WORK TO DO:
Rewrite the lines below as a Markdown table with the columns Row and Text, putting a row number in Row and the line itself in Text. Leave out any blank lines.

[Stored data entries]
....

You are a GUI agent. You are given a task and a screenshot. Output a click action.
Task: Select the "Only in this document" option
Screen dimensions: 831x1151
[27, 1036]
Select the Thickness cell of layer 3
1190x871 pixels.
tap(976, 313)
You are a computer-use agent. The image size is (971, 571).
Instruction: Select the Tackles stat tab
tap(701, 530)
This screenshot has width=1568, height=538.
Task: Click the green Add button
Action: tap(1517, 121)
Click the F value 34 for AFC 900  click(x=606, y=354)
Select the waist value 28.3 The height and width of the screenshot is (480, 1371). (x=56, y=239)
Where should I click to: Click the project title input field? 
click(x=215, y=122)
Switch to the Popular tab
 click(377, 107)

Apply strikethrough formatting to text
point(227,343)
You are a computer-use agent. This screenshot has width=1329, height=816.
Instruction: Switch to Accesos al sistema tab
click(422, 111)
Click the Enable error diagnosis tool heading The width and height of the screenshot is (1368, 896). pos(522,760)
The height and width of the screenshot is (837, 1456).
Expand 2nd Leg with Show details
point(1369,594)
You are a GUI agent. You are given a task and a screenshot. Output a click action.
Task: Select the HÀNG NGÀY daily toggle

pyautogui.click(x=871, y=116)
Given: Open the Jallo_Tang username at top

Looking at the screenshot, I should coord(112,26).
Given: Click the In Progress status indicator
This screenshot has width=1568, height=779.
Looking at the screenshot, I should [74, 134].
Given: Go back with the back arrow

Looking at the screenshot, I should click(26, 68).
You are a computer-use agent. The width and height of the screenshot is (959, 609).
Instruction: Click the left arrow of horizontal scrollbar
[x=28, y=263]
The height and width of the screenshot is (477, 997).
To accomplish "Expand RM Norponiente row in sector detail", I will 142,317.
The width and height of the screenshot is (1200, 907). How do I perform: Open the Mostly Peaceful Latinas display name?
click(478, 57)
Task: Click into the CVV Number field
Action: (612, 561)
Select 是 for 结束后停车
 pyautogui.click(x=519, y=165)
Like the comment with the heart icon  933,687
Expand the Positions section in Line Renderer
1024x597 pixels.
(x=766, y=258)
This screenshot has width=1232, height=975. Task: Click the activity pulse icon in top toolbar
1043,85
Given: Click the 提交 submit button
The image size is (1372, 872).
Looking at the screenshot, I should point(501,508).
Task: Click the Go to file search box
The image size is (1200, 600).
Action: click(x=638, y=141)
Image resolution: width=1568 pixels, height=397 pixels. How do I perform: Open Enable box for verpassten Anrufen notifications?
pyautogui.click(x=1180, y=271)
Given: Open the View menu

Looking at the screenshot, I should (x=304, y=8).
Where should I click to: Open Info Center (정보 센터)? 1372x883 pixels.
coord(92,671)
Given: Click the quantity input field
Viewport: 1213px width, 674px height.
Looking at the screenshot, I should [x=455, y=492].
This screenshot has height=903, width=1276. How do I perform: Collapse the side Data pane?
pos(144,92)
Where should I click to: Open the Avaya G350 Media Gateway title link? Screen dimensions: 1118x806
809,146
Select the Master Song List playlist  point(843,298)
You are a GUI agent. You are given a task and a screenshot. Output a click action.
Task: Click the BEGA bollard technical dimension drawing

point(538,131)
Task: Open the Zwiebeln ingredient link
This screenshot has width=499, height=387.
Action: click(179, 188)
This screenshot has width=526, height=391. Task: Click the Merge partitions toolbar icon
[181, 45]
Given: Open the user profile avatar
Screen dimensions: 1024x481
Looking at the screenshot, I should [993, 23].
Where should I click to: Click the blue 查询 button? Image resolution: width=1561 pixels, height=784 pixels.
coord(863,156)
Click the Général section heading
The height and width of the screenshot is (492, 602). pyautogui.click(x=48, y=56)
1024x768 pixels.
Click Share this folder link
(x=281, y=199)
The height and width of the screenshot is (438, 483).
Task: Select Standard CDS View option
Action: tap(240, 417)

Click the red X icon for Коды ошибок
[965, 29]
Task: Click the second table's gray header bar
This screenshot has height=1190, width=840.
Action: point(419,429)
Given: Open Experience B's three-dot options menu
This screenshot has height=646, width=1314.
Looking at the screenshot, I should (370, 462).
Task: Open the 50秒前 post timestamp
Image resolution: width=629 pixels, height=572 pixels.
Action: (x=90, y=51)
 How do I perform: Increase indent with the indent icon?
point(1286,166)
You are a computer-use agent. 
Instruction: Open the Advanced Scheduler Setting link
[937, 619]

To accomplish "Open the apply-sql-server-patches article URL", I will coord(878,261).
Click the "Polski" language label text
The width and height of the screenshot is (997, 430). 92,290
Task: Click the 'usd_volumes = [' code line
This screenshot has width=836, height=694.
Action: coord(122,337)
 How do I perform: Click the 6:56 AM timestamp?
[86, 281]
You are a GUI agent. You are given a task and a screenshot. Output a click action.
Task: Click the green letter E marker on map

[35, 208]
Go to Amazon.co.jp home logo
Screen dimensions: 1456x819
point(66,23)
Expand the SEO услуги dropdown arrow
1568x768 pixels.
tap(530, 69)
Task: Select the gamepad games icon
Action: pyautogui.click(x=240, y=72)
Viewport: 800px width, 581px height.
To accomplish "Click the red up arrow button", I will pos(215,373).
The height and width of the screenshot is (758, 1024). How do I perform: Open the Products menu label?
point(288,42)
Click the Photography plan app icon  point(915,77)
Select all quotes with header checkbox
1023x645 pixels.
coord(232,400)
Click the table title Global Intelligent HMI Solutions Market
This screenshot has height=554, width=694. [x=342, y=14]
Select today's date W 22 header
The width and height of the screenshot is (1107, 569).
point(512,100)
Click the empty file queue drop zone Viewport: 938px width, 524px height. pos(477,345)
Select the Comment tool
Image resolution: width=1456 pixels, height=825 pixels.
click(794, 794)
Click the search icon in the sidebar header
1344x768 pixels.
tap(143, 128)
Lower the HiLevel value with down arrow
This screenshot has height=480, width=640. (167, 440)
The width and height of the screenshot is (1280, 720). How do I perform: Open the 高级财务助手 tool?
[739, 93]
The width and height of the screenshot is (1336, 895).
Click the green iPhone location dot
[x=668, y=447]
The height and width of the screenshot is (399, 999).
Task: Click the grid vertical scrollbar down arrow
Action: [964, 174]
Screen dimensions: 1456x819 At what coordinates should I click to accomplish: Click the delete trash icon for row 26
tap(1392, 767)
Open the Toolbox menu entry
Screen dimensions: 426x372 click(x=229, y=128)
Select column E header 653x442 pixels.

....

WORKED ANSWER:
| Row | Text |
|---|---|
| 1 | You are a GUI agent. You are given a task and a screenshot. Output a click action. |
| 2 | Task: Select the "Only in this document" option |
| 3 | Screen dimensions: 831x1151 |
| 4 | [27, 1036] |
| 5 | Select the Thickness cell of layer 3 |
| 6 | 1190x871 pixels. |
| 7 | tap(976, 313) |
| 8 | You are a computer-use agent. The image size is (971, 571). |
| 9 | Instruction: Select the Tackles stat tab |
| 10 | tap(701, 530) |
| 11 | This screenshot has width=1568, height=538. |
| 12 | Task: Click the green Add button |
| 13 | Action: tap(1517, 121) |
| 14 | Click the F value 34 for AFC 900  click(x=606, y=354) |
| 15 | Select the waist value 28.3 The height and width of the screenshot is (480, 1371). (x=56, y=239) |
| 16 | Where should I click to: Click the project title input field?  |
| 17 | click(x=215, y=122) |
| 18 | Switch to the Popular tab |
| 19 |  click(377, 107) |
| 20 | Apply strikethrough formatting to text |
| 21 | point(227,343) |
| 22 | You are a computer-use agent. This screenshot has width=1329, height=816. |
| 23 | Instruction: Switch to Accesos al sistema tab |
| 24 | click(422, 111) |
| 25 | Click the Enable error diagnosis tool heading The width and height of the screenshot is (1368, 896). pos(522,760) |
| 26 | The height and width of the screenshot is (837, 1456). |
| 27 | Expand 2nd Leg with Show details |
| 28 | point(1369,594) |
| 29 | You are a GUI agent. You are given a task and a screenshot. Output a click action. |
| 30 | Task: Select the HÀNG NGÀY daily toggle |
| 31 | pyautogui.click(x=871, y=116) |
| 32 | Given: Open the Jallo_Tang username at top |
| 33 | Looking at the screenshot, I should coord(112,26). |
| 34 | Given: Click the In Progress status indicator |
| 35 | This screenshot has width=1568, height=779. |
| 36 | Looking at the screenshot, I should [74, 134]. |
| 37 | Given: Go back with the back arrow |
| 38 | Looking at the screenshot, I should click(26, 68). |
| 39 | You are a computer-use agent. The width and height of the screenshot is (959, 609). |
| 40 | Instruction: Click the left arrow of horizontal scrollbar |
| 41 | [x=28, y=263] |
| 42 | The height and width of the screenshot is (477, 997). |
| 43 | To accomplish "Expand RM Norponiente row in sector detail", I will 142,317. |
| 44 | The width and height of the screenshot is (1200, 907). How do I perform: Open the Mostly Peaceful Latinas display name? |
| 45 | click(478, 57) |
| 46 | Task: Click into the CVV Number field |
| 47 | Action: (612, 561) |
| 48 | Select 是 for 结束后停车 |
| 49 |  pyautogui.click(x=519, y=165) |
| 50 | Like the comment with the heart icon  933,687 |
| 51 | Expand the Positions section in Line Renderer |
| 52 | 1024x597 pixels. |
| 53 | (x=766, y=258) |
| 54 | This screenshot has width=1232, height=975. Task: Click the activity pulse icon in top toolbar |
| 55 | 1043,85 |
| 56 | Given: Click the 提交 submit button |
| 57 | The image size is (1372, 872). |
| 58 | Looking at the screenshot, I should point(501,508). |
| 59 | Task: Click the Go to file search box |
| 60 | The image size is (1200, 600). |
| 61 | Action: click(x=638, y=141) |
| 62 | Image resolution: width=1568 pixels, height=397 pixels. How do I perform: Open Enable box for verpassten Anrufen notifications? |
| 63 | pyautogui.click(x=1180, y=271) |
| 64 | Given: Open the View menu |
| 65 | Looking at the screenshot, I should (x=304, y=8). |
| 66 | Where should I click to: Open Info Center (정보 센터)? 1372x883 pixels. |
| 67 | coord(92,671) |
| 68 | Given: Click the quantity input field |
| 69 | Viewport: 1213px width, 674px height. |
| 70 | Looking at the screenshot, I should [x=455, y=492]. |
| 71 | This screenshot has height=903, width=1276. How do I perform: Collapse the side Data pane? |
| 72 | pos(144,92) |
| 73 | Where should I click to: Open the Avaya G350 Media Gateway title link? Screen dimensions: 1118x806 |
| 74 | 809,146 |
| 75 | Select the Master Song List playlist  point(843,298) |
| 76 | You are a GUI agent. You are given a task and a screenshot. Output a click action. |
| 77 | Task: Click the BEGA bollard technical dimension drawing |
| 78 | point(538,131) |
| 79 | Task: Open the Zwiebeln ingredient link |
| 80 | This screenshot has width=499, height=387. |
| 81 | Action: click(179, 188) |
| 82 | This screenshot has width=526, height=391. Task: Click the Merge partitions toolbar icon |
| 83 | [181, 45] |
| 84 | Given: Open the user profile avatar |
| 85 | Screen dimensions: 1024x481 |
| 86 | Looking at the screenshot, I should [993, 23]. |
| 87 | Where should I click to: Click the blue 查询 button? Image resolution: width=1561 pixels, height=784 pixels. |
| 88 | coord(863,156) |
| 89 | Click the Général section heading |
| 90 | The height and width of the screenshot is (492, 602). pyautogui.click(x=48, y=56) |
| 91 | 1024x768 pixels. |
| 92 | Click Share this folder link |
| 93 | (x=281, y=199) |
| 94 | The height and width of the screenshot is (438, 483). |
| 95 | Task: Select Standard CDS View option |
| 96 | Action: tap(240, 417) |
| 97 | Click the red X icon for Коды ошибок |
| 98 | [965, 29] |
| 99 | Task: Click the second table's gray header bar |
| 100 | This screenshot has height=1190, width=840. |
| 101 | Action: point(419,429) |
| 102 | Given: Open Experience B's three-dot options menu |
| 103 | This screenshot has height=646, width=1314. |
| 104 | Looking at the screenshot, I should (370, 462). |
| 105 | Task: Open the 50秒前 post timestamp |
| 106 | Image resolution: width=629 pixels, height=572 pixels. |
| 107 | Action: (x=90, y=51) |
| 108 |  How do I perform: Increase indent with the indent icon? |
| 109 | point(1286,166) |
| 110 | You are a computer-use agent.  |
| 111 | Instruction: Open the Advanced Scheduler Setting link |
| 112 | [937, 619] |
| 113 | To accomplish "Open the apply-sql-server-patches article URL", I will coord(878,261). |
| 114 | Click the "Polski" language label text |
| 115 | The width and height of the screenshot is (997, 430). 92,290 |
| 116 | Task: Click the 'usd_volumes = [' code line |
| 117 | This screenshot has width=836, height=694. |
| 118 | Action: coord(122,337) |
| 119 |  How do I perform: Click the 6:56 AM timestamp? |
| 120 | [86, 281] |
| 121 | You are a GUI agent. You are given a task and a screenshot. Output a click action. |
| 122 | Task: Click the green letter E marker on map |
| 123 | [35, 208] |
| 124 | Go to Amazon.co.jp home logo |
| 125 | Screen dimensions: 1456x819 |
| 126 | point(66,23) |
| 127 | Expand the SEO услуги dropdown arrow |
| 128 | 1568x768 pixels. |
| 129 | tap(530, 69) |
| 130 | Task: Select the gamepad games icon |
| 131 | Action: pyautogui.click(x=240, y=72) |
| 132 | Viewport: 800px width, 581px height. |
| 133 | To accomplish "Click the red up arrow button", I will pos(215,373). |
| 134 | The height and width of the screenshot is (758, 1024). How do I perform: Open the Products menu label? |
| 135 | point(288,42) |
| 136 | Click the Photography plan app icon  point(915,77) |
| 137 | Select all quotes with header checkbox |
| 138 | 1023x645 pixels. |
| 139 | coord(232,400) |
| 140 | Click the table title Global Intelligent HMI Solutions Market |
| 141 | This screenshot has height=554, width=694. [x=342, y=14] |
| 142 | Select today's date W 22 header |
| 143 | The width and height of the screenshot is (1107, 569). |
| 144 | point(512,100) |
| 145 | Click the empty file queue drop zone Viewport: 938px width, 524px height. pos(477,345) |
| 146 | Select the Comment tool |
| 147 | Image resolution: width=1456 pixels, height=825 pixels. |
| 148 | click(794, 794) |
| 149 | Click the search icon in the sidebar header |
| 150 | 1344x768 pixels. |
| 151 | tap(143, 128) |
| 152 | Lower the HiLevel value with down arrow |
| 153 | This screenshot has height=480, width=640. (167, 440) |
| 154 | The width and height of the screenshot is (1280, 720). How do I perform: Open the 高级财务助手 tool? |
| 155 | [739, 93] |
| 156 | The width and height of the screenshot is (1336, 895). |
| 157 | Click the green iPhone location dot |
| 158 | [x=668, y=447] |
| 159 | The height and width of the screenshot is (399, 999). |
| 160 | Task: Click the grid vertical scrollbar down arrow |
| 161 | Action: [964, 174] |
| 162 | Screen dimensions: 1456x819 At what coordinates should I click to accomplish: Click the delete trash icon for row 26 |
| 163 | tap(1392, 767) |
| 164 | Open the Toolbox menu entry |
| 165 | Screen dimensions: 426x372 click(x=229, y=128) |
| 166 | Select column E header 653x442 pixels. |